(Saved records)
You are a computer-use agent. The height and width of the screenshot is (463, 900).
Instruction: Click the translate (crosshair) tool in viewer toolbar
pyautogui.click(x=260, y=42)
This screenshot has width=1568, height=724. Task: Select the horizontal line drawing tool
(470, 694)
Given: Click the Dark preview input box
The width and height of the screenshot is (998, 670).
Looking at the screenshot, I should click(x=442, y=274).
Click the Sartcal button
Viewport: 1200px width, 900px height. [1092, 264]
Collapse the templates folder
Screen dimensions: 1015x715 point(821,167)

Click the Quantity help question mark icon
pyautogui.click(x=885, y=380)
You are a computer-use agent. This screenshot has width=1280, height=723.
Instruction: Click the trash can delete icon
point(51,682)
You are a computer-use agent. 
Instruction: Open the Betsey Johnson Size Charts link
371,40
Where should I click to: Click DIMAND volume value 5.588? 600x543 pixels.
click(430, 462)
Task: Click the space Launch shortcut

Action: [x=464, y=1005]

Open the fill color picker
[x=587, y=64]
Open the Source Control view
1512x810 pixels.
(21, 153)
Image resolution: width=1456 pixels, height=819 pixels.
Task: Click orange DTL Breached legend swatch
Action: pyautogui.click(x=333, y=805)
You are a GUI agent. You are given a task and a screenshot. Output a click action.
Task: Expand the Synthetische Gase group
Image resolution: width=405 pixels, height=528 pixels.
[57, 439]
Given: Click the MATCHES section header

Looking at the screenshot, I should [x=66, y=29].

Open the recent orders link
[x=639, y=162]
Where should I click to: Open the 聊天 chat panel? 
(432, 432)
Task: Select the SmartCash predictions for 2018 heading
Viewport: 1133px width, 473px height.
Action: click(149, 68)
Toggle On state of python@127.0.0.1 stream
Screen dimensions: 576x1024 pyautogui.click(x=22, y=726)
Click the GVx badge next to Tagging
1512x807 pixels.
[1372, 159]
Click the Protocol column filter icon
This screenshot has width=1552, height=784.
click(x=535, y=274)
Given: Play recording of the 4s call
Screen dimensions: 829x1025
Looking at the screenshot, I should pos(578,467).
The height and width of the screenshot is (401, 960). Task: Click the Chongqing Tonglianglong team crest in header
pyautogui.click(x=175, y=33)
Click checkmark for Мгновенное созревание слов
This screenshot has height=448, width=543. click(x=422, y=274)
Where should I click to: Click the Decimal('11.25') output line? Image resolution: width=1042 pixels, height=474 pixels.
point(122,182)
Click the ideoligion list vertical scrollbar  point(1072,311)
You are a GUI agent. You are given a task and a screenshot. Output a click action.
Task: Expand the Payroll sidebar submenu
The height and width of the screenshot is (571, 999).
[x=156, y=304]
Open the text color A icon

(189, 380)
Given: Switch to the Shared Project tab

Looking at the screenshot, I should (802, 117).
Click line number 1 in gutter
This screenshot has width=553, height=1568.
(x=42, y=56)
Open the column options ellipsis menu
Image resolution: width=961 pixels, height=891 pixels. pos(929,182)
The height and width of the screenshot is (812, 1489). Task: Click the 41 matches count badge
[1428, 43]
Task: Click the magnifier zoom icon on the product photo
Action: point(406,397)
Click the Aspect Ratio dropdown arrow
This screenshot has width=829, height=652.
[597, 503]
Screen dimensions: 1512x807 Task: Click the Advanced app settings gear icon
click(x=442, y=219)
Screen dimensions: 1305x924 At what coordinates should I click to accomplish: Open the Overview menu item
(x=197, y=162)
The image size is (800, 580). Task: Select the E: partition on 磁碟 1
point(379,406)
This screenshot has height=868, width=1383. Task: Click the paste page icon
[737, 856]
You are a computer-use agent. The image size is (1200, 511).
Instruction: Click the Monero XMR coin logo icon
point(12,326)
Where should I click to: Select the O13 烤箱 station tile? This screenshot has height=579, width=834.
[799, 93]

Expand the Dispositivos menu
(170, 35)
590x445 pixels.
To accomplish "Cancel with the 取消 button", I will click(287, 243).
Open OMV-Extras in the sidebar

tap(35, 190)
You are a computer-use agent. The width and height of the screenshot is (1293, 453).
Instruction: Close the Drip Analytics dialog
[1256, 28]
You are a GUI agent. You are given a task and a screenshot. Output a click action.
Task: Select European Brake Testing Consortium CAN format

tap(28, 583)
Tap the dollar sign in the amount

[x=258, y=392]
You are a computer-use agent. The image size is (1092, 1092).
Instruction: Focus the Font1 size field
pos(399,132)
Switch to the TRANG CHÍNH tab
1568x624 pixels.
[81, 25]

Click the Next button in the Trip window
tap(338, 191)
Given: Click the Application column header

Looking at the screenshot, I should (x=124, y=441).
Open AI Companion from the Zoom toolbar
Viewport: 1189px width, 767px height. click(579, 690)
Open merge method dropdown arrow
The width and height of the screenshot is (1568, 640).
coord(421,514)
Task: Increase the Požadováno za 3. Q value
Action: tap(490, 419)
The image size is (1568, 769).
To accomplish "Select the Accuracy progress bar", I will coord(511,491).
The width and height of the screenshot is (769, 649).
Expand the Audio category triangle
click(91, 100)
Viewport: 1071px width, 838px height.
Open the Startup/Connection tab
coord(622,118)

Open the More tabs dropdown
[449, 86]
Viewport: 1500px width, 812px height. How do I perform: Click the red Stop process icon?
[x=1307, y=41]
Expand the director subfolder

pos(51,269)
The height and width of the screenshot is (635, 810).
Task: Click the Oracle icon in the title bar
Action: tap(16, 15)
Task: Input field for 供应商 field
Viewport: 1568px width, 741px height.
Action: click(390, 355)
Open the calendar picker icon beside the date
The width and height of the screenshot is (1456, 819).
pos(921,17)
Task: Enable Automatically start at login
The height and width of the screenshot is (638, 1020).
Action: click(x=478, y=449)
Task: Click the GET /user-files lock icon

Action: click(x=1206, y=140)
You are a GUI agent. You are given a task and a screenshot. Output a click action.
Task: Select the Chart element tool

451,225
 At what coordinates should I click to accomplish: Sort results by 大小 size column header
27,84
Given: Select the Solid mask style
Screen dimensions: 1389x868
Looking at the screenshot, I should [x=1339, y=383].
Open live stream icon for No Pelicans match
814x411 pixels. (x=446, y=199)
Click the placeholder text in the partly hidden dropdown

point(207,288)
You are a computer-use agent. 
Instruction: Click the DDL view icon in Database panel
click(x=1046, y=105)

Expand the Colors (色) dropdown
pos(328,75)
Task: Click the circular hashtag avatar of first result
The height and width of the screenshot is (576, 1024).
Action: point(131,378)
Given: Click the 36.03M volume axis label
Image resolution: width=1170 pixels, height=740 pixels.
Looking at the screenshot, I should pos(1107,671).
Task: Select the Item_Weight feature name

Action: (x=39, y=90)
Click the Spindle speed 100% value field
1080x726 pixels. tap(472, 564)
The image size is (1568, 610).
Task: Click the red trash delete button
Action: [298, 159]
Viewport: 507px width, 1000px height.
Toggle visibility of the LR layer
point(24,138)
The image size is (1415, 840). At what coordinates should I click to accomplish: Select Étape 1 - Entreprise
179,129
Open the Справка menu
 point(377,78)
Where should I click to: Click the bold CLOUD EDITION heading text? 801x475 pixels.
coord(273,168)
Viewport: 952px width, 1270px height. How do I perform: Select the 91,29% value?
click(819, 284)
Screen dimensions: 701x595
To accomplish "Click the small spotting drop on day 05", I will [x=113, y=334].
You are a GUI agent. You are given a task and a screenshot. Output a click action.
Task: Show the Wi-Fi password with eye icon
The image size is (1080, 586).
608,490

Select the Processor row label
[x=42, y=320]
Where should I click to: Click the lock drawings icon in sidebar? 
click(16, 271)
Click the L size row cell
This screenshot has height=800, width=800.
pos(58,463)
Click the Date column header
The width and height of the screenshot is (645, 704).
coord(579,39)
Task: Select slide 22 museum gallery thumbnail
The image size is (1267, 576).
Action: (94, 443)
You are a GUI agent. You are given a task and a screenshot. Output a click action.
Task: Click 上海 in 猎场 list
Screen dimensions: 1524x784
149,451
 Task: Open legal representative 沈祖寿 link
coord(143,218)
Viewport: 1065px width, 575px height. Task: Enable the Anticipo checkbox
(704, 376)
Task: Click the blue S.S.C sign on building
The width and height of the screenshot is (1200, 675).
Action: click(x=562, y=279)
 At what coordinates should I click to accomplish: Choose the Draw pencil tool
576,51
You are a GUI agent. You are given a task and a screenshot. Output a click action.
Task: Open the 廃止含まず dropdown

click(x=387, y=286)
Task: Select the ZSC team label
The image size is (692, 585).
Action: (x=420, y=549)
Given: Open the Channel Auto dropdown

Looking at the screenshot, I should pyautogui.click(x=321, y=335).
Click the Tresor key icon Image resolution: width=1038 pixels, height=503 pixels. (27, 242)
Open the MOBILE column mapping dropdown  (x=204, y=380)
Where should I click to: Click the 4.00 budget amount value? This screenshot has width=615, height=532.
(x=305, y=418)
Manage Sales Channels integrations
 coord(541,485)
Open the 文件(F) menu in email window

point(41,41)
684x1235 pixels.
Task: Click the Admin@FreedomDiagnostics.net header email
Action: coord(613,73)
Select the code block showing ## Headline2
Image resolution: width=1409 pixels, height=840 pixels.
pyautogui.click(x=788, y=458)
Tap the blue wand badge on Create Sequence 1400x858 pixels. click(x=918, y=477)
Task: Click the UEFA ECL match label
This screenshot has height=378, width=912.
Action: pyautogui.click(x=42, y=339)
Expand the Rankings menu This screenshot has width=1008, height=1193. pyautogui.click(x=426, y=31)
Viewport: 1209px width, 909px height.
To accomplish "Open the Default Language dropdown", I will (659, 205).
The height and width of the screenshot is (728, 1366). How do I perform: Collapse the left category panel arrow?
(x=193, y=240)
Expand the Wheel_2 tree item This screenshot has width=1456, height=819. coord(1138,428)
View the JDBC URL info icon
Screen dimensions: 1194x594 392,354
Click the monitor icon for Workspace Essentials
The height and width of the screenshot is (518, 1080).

Problem statement: Format the records from the line containing "Task: Select the ZSC team label" through the line containing "Click the Tresor", inclusive, as a two-column CSV with the columns record_text and answer. Use one row per record, put each field in double quotes, and replace any line breaks with spaces.

Solution to the exercise:
record_text,answer
"Task: Select the ZSC team label The image size is (692, 585).","Action: (x=420, y=549)"
"Given: Open the Channel Auto dropdown","Looking at the screenshot, I should pyautogui.click(x=321, y=335)."
"Click the Tresor key icon Image resolution: width=1038 pixels, height=503 pixels.","(27, 242)"